De vraag vereist dat je erachter kunt komen welke vaste stof zal worden gevormd als we de verdelers van de figuur opvouwen. We kunnen opmerken dat de eerste twee cirkelvormige basissen heeft, kenmerkend voor de cilinder. De tweede figuur heeft twee vijfhoekige vlakken en de anderen rechthoekig, dat wil zeggen, het is een prisma met een vijfhoekige basis. Eindelijk hebben we een piramide.
Vraag 2 - Een hotelketen heeft eenvoudige hutten op het eiland Gotland, Zweden, zoals weergegeven in figuur 1. De draagstructuur van elk van deze hutten is weergegeven in figuur 2. Het idee is om de gast een verblijf te bieden zonder technologie, maar verbonden met de natuur.

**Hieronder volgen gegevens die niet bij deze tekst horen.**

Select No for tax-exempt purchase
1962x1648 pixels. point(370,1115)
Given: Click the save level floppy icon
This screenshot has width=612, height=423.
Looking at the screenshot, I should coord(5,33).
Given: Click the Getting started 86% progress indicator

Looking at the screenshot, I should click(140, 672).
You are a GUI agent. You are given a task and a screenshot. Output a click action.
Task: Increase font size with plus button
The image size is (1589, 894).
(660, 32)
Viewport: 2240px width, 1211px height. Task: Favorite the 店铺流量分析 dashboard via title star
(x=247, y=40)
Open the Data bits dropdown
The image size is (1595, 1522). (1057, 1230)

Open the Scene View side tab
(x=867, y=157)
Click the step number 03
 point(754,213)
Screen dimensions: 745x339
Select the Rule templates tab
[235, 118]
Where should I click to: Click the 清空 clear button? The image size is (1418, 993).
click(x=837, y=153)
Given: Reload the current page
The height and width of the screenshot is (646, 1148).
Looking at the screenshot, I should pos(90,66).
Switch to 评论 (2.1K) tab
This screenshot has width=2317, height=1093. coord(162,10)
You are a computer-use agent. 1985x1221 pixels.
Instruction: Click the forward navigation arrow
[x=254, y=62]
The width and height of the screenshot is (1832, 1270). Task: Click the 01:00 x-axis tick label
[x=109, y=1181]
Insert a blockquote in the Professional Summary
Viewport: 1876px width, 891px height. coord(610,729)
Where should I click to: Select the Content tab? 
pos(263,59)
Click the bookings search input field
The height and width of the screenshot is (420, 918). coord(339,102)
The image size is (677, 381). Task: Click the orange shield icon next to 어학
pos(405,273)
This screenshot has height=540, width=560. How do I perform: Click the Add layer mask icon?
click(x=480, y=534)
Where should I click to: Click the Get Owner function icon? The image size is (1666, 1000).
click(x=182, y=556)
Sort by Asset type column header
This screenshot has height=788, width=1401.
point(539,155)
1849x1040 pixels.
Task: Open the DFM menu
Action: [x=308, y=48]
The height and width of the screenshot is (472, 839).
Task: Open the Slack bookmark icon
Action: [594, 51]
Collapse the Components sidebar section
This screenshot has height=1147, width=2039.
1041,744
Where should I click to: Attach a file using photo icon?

De geometrische vorm van het oppervlak waarvan de randen worden weergegeven in figuur 2 is
A) tetraëder.
B) rechthoekige piramide.
C) rechthoekige piramidestam.
D) recht vierhoekig prisma.
E) recht driehoekig prisma.
Resolutie
Alternatief E.
Als je de figuur analyseert, kun je zien dat deze twee driehoekige vlakken heeft en dat de andere rechthoeken zijn, kenmerkend voor het driehoekige prisma. Merk ook op dat de hoeken internals zijn allemaal 90º, dus het is een recht driehoekig prisma.